Granularitätsverlust in einem Sicherheitssystem oder Datenverarbeitungsprozess beschreibt die irreversible Reduktion der Detailtiefe von erfassten Informationen, wodurch eine präzise Rekonstruktion von Ereignissen oder eine feingranulare Zugriffskontrolle unmöglich wird.

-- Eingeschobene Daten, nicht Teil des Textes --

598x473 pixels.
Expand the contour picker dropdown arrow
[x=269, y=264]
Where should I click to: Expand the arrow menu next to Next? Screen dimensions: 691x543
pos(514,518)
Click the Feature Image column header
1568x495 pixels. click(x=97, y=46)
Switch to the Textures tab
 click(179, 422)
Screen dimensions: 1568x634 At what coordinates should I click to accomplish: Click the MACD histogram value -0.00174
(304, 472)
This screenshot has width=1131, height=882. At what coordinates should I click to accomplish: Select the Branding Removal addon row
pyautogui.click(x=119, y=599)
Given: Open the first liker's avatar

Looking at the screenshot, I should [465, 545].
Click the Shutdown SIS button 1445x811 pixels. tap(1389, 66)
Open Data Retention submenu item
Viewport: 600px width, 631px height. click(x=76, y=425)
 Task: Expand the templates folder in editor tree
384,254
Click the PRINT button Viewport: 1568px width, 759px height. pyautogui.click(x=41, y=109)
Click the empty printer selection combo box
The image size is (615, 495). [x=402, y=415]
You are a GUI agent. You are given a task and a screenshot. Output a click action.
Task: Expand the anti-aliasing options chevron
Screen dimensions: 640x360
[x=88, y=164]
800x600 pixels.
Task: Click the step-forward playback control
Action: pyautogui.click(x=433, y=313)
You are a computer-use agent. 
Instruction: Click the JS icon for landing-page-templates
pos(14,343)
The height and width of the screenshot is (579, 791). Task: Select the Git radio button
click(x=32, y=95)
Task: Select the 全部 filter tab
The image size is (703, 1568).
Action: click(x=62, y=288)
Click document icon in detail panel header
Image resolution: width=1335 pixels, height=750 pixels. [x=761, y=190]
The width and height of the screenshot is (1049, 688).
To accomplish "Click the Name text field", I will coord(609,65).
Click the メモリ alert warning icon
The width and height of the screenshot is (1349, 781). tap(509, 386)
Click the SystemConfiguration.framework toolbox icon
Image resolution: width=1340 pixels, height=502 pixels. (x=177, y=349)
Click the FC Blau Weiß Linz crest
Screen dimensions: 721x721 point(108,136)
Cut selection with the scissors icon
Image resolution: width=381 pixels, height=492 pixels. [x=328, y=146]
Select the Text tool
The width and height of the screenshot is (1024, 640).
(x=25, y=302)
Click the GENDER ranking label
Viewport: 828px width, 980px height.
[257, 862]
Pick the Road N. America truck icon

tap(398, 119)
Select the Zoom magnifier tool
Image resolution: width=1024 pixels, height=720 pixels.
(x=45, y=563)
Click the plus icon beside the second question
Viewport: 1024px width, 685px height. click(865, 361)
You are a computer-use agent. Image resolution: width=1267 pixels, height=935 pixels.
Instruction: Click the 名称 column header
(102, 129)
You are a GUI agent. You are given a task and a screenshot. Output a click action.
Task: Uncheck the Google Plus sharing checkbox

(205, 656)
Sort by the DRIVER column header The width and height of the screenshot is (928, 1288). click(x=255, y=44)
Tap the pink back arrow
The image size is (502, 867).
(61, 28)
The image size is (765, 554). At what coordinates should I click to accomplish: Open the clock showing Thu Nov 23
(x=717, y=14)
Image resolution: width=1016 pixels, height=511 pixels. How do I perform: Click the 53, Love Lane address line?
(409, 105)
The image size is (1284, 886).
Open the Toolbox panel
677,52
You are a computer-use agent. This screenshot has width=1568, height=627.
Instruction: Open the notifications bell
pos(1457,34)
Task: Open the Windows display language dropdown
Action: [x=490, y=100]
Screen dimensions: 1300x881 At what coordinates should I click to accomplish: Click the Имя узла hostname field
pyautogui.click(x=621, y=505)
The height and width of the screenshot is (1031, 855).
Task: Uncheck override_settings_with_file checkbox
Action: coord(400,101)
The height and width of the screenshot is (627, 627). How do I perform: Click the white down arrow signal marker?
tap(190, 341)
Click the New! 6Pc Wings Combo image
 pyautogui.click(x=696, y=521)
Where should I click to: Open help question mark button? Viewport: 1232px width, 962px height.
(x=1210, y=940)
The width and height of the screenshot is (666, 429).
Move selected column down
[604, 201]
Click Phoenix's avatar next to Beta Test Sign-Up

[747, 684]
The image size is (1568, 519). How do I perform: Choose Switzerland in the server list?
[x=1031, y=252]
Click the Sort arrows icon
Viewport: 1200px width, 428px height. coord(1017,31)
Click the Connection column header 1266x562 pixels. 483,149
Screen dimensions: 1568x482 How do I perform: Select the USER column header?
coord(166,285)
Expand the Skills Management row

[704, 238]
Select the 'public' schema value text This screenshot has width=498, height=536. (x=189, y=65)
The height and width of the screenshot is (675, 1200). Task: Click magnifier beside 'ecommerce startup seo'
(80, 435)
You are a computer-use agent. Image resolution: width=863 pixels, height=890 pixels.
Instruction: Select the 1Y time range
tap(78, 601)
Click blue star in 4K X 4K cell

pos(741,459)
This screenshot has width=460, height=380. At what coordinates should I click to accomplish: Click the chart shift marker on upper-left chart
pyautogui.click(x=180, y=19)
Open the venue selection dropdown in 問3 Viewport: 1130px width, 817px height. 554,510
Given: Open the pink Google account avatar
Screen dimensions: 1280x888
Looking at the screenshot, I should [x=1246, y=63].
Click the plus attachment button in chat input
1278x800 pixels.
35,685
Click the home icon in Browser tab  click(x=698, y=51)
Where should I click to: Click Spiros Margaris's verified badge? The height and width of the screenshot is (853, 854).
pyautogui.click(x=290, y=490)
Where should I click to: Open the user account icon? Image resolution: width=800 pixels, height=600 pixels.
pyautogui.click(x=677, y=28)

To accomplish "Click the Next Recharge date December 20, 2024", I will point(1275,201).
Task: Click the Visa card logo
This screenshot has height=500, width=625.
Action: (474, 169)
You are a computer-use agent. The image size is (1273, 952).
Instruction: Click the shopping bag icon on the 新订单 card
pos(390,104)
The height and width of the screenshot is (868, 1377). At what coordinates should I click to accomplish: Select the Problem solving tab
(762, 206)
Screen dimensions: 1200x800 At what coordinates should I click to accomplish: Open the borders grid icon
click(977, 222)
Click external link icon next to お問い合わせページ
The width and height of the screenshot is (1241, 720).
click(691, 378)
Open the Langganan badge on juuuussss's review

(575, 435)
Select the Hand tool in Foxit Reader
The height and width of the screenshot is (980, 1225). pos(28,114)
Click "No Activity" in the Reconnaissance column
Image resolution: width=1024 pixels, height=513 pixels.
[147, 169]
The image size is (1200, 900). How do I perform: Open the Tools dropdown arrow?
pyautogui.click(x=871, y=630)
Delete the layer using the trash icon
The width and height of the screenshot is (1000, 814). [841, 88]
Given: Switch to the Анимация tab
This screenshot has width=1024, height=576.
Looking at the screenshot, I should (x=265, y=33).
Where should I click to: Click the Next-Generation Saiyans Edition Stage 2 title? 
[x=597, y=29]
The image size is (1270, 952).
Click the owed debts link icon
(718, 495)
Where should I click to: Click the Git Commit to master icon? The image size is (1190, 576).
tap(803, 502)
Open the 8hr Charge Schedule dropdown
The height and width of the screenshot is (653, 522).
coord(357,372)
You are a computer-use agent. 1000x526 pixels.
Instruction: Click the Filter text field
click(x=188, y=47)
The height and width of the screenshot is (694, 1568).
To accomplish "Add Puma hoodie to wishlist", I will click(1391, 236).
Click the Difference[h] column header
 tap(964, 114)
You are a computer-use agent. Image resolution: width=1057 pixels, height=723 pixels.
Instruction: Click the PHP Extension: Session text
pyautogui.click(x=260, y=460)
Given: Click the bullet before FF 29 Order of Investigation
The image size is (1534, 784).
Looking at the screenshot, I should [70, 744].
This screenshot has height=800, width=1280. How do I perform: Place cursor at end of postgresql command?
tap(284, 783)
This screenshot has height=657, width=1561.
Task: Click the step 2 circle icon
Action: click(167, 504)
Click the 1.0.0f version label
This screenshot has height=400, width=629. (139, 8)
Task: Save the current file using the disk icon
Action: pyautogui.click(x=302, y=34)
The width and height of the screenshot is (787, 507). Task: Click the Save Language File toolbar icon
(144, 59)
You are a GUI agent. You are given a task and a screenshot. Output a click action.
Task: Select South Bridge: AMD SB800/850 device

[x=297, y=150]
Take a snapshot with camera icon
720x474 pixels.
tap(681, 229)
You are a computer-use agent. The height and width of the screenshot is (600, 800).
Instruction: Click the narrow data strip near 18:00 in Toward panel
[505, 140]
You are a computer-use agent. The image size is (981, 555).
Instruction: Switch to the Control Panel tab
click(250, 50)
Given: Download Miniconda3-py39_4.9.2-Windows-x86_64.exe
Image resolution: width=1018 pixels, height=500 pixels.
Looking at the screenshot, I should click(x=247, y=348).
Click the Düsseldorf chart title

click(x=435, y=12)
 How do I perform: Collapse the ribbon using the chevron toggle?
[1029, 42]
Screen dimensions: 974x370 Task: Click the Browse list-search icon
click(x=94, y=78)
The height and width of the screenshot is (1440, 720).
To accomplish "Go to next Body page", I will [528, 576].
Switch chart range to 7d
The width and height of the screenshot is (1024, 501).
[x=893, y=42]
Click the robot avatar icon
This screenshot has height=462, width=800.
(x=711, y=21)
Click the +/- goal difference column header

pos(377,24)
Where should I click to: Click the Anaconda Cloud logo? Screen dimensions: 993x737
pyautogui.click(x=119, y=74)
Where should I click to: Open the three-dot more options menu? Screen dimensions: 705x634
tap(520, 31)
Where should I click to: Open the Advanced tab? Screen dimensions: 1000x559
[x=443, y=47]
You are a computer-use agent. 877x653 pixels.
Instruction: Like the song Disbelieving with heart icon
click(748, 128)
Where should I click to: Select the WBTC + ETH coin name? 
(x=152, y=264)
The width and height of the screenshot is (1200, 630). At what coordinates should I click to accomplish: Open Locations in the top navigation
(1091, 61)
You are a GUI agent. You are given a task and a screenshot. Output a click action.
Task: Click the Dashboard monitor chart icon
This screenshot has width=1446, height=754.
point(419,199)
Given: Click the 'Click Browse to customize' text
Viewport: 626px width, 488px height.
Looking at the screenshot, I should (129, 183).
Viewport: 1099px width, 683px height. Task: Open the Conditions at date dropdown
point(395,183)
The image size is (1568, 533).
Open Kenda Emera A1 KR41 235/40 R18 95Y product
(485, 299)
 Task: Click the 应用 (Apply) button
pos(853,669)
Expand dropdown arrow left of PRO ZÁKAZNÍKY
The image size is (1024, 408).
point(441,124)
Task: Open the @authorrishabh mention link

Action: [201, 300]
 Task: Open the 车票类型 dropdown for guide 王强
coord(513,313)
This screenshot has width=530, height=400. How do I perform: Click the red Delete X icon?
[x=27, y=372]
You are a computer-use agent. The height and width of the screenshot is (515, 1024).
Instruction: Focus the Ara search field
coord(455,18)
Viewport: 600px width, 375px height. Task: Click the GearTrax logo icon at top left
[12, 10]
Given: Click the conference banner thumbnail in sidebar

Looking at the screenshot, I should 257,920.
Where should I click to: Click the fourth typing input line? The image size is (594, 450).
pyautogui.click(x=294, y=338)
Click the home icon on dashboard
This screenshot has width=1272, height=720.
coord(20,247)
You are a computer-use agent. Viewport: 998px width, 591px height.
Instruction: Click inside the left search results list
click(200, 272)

Dieser Verlust reduziert die forensische Aussagekraft von Protokollen und die Wirksamkeit von Gegenmaßnahmen.
Datenerfassung
Ein Verlust tritt typischerweise auf, wenn Aggregationsmechanismen angewandt werden, die Informationen zusammenfassen, oder wenn Daten aufgrund von Speicherkapazitätsbeschränkungen verworfen werden, wodurch ursprüngliche Attribute verloren gehen.
Relevanz
Die Relevanz des Verlusts bemisst sich an der Sicherheitskritikalität der betroffenen Daten; der Verlust von Kontextinformationen bei sicherheitsrelevanten Ereignissen stellt ein signifikantes Risiko dar.
Etymologie
Der Ausdruck beschreibt den Mangel an Feinheit oder Detailtiefe (‚Granularität‘) in den verbleibenden Daten (‚Verlust‘).